■ Exercise instructions: Put the lines of the records as a Markdown table with columns n and Line, starting at the line that contains "Task: Change the" and ending at the end of the records, leaving out blank lines. Number the rows in n and give each line in Line.

■ Rows:

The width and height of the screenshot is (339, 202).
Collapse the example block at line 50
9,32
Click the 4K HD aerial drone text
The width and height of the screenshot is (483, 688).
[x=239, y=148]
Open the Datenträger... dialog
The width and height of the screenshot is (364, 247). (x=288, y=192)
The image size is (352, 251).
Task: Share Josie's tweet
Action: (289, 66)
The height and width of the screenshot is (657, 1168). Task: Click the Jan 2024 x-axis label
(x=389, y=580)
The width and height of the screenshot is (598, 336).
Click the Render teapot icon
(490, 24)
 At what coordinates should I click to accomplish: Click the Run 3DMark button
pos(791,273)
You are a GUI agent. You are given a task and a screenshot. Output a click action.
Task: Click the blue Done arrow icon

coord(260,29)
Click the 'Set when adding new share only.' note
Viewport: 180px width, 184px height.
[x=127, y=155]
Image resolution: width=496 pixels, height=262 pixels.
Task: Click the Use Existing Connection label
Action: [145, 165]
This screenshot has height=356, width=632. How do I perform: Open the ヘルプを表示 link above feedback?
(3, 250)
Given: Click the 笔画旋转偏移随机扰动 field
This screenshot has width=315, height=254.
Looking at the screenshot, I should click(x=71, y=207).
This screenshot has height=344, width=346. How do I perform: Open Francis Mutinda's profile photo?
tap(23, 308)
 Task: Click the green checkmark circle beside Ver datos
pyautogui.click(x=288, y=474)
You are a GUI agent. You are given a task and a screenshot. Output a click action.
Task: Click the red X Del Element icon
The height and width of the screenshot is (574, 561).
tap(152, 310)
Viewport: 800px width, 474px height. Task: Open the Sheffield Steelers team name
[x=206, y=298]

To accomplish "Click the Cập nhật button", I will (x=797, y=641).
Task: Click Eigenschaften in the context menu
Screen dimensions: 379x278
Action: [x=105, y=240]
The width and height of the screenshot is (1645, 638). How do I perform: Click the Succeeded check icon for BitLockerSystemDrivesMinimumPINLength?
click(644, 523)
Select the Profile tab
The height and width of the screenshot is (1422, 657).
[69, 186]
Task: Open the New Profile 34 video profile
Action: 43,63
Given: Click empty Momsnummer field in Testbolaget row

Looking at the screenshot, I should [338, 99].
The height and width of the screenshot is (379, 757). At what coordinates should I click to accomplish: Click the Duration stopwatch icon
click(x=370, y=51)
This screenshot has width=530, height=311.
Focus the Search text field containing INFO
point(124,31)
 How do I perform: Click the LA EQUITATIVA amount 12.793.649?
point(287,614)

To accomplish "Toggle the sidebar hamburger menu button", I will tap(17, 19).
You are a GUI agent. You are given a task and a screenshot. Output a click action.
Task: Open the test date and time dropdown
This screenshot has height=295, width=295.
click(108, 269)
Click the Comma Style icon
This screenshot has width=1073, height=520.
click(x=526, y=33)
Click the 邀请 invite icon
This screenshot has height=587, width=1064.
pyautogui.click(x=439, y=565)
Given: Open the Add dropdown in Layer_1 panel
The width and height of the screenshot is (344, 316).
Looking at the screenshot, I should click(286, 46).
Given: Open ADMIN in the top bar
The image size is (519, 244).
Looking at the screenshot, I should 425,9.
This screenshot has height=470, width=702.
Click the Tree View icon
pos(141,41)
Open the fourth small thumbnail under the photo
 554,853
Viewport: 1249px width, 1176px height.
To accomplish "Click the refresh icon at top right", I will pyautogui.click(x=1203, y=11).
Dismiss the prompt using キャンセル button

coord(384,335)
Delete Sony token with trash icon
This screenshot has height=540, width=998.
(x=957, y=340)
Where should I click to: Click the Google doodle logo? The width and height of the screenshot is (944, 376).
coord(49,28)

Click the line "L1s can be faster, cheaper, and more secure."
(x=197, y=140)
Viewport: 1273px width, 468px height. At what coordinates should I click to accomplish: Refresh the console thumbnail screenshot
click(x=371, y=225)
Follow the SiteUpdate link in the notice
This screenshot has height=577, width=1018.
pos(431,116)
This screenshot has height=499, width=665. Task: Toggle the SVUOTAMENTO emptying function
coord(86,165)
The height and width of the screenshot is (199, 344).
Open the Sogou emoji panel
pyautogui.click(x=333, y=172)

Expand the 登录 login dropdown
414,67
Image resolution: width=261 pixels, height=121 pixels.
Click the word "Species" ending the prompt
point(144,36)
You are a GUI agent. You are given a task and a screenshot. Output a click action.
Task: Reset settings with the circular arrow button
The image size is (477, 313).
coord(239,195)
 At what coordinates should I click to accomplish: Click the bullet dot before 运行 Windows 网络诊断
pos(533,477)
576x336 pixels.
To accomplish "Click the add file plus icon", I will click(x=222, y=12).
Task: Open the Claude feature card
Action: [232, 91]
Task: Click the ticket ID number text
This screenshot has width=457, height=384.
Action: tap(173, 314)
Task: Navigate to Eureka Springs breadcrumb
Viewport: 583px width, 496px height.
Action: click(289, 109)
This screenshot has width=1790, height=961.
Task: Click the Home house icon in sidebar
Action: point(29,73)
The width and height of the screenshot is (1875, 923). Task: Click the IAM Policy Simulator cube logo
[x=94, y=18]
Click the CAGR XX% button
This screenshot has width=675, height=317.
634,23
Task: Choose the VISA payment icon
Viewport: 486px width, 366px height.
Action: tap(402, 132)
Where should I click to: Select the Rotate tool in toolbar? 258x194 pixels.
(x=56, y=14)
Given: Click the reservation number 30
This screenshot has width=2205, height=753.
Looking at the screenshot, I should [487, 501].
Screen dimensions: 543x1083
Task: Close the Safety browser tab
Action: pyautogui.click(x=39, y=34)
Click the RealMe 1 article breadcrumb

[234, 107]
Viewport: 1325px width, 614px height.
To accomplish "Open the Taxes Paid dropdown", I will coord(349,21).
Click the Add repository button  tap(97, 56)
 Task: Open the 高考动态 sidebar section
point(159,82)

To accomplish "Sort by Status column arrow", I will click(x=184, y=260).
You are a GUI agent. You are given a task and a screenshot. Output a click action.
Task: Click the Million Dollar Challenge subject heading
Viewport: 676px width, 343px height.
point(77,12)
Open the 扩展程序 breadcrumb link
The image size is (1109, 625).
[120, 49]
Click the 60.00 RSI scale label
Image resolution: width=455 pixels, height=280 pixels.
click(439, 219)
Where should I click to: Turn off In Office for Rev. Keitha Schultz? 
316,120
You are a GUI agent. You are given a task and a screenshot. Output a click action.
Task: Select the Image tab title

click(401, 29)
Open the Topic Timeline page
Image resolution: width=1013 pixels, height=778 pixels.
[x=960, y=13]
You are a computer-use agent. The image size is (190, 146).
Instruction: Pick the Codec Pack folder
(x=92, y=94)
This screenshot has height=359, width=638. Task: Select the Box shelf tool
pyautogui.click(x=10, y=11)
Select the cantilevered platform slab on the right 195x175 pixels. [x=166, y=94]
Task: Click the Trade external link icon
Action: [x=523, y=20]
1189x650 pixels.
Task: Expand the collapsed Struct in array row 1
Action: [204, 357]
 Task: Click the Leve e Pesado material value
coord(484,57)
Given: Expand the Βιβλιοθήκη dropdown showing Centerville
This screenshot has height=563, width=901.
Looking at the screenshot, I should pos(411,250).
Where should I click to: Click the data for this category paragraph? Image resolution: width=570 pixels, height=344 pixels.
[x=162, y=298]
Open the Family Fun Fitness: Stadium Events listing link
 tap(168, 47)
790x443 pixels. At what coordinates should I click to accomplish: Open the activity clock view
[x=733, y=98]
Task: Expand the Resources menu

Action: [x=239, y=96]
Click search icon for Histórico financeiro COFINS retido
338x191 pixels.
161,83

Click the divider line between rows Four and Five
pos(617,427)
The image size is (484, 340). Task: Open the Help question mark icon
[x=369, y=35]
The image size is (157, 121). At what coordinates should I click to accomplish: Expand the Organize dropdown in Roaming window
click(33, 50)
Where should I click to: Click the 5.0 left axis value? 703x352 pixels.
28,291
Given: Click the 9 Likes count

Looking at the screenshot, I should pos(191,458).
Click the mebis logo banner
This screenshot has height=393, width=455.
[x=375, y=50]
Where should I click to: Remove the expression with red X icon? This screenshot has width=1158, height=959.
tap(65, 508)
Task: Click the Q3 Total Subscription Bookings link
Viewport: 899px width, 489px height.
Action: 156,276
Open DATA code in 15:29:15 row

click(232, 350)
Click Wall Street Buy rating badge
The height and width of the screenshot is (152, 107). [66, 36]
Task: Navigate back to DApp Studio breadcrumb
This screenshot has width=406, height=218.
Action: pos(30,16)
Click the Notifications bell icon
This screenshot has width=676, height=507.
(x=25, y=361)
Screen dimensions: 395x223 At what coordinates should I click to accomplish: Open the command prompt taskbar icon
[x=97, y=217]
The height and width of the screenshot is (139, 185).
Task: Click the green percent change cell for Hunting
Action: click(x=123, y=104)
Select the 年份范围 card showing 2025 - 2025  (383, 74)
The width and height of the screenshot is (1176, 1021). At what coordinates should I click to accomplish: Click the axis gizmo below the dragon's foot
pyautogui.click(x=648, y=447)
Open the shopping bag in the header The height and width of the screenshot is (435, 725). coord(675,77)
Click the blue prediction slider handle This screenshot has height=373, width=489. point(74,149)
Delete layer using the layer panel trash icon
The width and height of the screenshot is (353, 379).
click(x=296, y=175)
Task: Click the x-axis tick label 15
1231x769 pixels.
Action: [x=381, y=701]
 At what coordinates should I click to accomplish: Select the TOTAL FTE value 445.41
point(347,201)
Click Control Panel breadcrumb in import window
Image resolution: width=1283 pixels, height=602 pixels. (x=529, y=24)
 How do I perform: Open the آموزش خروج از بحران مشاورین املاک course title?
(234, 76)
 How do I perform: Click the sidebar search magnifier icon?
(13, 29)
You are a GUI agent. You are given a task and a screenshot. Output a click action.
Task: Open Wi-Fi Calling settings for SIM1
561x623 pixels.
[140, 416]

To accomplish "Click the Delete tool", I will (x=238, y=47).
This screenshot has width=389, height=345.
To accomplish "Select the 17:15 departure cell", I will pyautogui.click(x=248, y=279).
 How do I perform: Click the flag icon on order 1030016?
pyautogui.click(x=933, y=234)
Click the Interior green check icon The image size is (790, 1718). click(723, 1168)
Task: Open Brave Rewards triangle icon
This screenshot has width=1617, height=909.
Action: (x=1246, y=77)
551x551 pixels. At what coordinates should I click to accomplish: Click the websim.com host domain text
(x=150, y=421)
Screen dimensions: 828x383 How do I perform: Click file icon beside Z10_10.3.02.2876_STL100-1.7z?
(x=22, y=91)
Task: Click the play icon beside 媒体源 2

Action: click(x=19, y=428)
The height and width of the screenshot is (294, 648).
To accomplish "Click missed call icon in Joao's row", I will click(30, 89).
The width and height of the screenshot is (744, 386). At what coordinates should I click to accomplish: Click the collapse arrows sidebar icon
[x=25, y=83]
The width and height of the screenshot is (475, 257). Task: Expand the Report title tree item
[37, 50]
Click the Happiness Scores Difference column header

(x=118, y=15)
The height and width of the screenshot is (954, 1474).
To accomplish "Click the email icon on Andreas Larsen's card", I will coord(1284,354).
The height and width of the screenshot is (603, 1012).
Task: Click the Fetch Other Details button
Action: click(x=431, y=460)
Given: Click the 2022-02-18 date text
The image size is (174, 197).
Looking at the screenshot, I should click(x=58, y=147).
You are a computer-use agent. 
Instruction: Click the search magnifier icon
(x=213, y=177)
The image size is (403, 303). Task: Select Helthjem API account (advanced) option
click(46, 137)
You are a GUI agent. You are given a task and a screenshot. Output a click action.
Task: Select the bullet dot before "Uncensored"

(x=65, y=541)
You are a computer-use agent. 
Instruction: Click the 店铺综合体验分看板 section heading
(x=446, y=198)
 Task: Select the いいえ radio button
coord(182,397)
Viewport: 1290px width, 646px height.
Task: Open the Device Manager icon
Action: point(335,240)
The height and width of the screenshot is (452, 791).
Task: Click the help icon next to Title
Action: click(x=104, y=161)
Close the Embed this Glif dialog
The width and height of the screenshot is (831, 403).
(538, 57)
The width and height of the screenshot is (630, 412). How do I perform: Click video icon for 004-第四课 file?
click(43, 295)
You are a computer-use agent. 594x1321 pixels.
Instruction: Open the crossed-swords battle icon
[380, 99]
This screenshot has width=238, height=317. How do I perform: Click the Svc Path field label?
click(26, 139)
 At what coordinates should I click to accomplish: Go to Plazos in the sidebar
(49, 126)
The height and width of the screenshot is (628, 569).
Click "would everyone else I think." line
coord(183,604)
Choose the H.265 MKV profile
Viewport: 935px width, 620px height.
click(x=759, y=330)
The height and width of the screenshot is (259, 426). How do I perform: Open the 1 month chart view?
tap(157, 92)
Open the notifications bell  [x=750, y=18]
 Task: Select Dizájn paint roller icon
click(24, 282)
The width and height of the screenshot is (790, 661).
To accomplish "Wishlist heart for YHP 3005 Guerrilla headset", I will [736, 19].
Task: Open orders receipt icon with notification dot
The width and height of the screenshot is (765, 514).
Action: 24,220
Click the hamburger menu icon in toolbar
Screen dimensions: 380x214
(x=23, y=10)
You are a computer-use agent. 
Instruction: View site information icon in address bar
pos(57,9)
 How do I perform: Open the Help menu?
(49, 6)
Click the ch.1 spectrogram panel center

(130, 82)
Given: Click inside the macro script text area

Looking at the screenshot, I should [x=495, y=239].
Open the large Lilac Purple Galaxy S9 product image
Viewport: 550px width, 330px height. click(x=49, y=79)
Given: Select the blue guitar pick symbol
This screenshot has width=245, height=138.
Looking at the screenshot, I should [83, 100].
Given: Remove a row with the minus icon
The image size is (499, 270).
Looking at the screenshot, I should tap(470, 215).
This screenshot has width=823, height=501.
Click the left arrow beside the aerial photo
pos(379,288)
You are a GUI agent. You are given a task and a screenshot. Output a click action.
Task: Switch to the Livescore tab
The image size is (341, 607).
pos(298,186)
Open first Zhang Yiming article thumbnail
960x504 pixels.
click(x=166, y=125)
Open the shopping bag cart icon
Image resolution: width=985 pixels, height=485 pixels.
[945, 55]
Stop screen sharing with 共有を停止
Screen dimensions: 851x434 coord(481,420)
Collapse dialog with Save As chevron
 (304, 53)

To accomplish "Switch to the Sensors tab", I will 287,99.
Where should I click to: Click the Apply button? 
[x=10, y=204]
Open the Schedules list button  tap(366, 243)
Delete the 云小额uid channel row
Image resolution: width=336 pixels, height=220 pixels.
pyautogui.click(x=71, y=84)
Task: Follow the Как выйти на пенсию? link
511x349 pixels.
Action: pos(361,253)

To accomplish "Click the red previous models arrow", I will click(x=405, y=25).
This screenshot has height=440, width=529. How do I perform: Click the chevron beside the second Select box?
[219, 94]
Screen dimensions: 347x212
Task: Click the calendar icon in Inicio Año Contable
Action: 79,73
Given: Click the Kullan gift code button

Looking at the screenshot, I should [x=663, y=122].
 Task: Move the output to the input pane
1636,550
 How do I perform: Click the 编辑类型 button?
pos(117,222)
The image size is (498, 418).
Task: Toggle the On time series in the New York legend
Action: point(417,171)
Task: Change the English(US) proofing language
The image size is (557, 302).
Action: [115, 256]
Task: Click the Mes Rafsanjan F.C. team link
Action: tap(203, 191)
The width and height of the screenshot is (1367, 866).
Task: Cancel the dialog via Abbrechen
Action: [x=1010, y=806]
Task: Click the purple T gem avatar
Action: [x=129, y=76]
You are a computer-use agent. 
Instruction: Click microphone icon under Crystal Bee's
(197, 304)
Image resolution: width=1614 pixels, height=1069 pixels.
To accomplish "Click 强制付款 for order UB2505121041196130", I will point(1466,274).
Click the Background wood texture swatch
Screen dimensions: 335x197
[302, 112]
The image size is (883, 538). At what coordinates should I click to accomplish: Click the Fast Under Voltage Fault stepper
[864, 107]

■ Answer below:
| n | Line |
|---|---|
| 1 | Task: Change the English(US) proofing language |
| 2 | The image size is (557, 302). |
| 3 | Action: [115, 256] |
| 4 | Task: Click the Mes Rafsanjan F.C. team link |
| 5 | Action: tap(203, 191) |
| 6 | The width and height of the screenshot is (1367, 866). |
| 7 | Task: Cancel the dialog via Abbrechen |
| 8 | Action: [x=1010, y=806] |
| 9 | Task: Click the purple T gem avatar |
| 10 | Action: [x=129, y=76] |
| 11 | You are a computer-use agent.  |
| 12 | Instruction: Click microphone icon under Crystal Bee's |
| 13 | (197, 304) |
| 14 | Image resolution: width=1614 pixels, height=1069 pixels. |
| 15 | To accomplish "Click 强制付款 for order UB2505121041196130", I will point(1466,274). |
| 16 | Click the Background wood texture swatch |
| 17 | Screen dimensions: 335x197 |
| 18 | [302, 112] |
| 19 | The image size is (883, 538). At what coordinates should I click to accomplish: Click the Fast Under Voltage Fault stepper |
| 20 | [864, 107] |